Azotlu atıkların giderilmesi için solucanlarda özel organlar da vardır. Yine de, kan geriye doğru akabilir ve sistem, açık böcek sisteminden sadece biraz daha verimlidir.

Omurgalılara gelince, kapalı sistemle gerçek verimlilik bulmaya başladık. Balık, en basit gerçek kalp tiplerinden birine sahiptir. Bir balığın kalbi, bir atriyum ve bir ventrikülden oluşan iki odalı bir organdır. Kalbin kas duvarları ve odaları arasında bir vana vardır. Kan, kalpten oksijeni aldığı ve karbondioksitten kurtulduğu solungaçlara pompalanır. Kan daha sonra, besinlerin, gazların ve atıkların değiştirildiği vücudun organlarına doğru ilerler.

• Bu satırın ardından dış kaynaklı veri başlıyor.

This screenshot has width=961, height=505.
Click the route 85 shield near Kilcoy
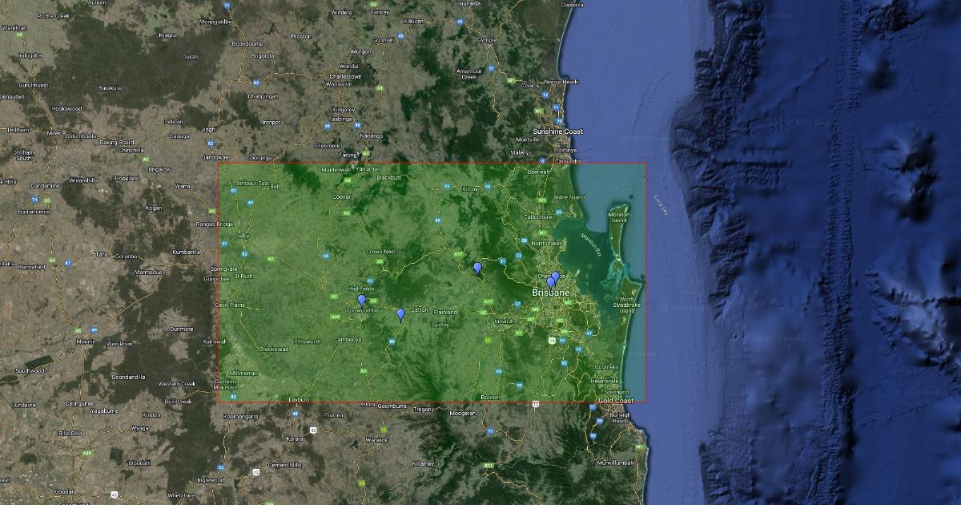[446, 186]
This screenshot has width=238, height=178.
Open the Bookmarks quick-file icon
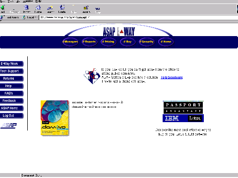(x=2, y=17)
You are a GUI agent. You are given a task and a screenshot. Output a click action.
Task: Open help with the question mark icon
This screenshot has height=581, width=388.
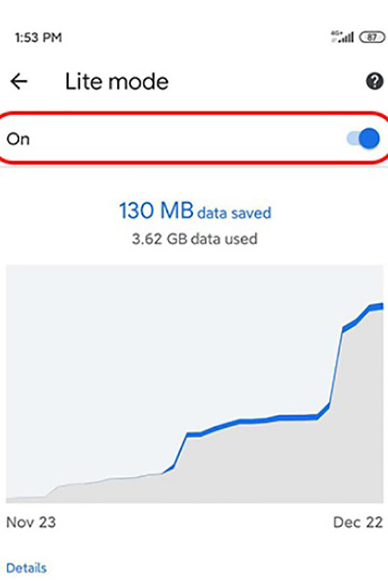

Bununla birlikte, solunum organları ve vücudun geri kalanı arasında dolaşımın bir bölünmesi yoktur. Yani, kan, yürünerek tekrar kan dolaşımını başlatmak için kalpten solungaçlara, organlara ve tekrar kalbe giden bir devrede ilerler.

Kurbağalar , iki atriyum ve tek ventrikülden oluşan üç odalı bir kalbe sahiptir. Ventrikülü terk eden kan, kanın akciğerlere giden bir damar devresi veya diğer organlara giden bir devre yoluyla seyahat etme fırsatına sahip olduğu bir çatallı aorta geçer. Akciğere gelen kalbe dönen kan, bir atriyuma geçer ve vücudun geri kalan kısmından dönen kan diğerine geçer. Her iki atriyal da tek ventriküle boşalır. Bu, bazı kanların daima akciğere ve daha sonra kalbe döndüğüne emin olurken, tek ventrikülde oksijenli ve oksijensiz kanın karıştırılması, organların oksijenle doyurulmuş kan almaması anlamına gelir.

Yine de, kurbağa gibi soğukkanlı bir yaratık için, sistem iyi çalışıyor.

İnsanlar ve diğer tüm memeliler, kuşların yanı sıra, iki atriyum ve iki ventrikül ile dört odacıklı bir kalbe sahiptir. Deoksijenli ve oksijenli kanlar karıştırılmaz. Dört oda, yüksek oksijenli kanın vücudun organlarına etkili ve hızlı bir şekilde hareket etmesini sağlar. Bu, termal regülasyonda ve hızlı, sürekli kas hareketlerinde yardımcı olmuştur.

Bu bölümün bir sonraki bölümünde, William Harvey'in çalışmaları sayesinde, insan kalbimizi ve dolaşımımızı , oluşabilecek bazı tıbbi sorunları ve modern tıbbi bakımdaki ilerlemelerin bu sorunların bazılarının tedavisine nasıl izin vereceğini tartışacağız.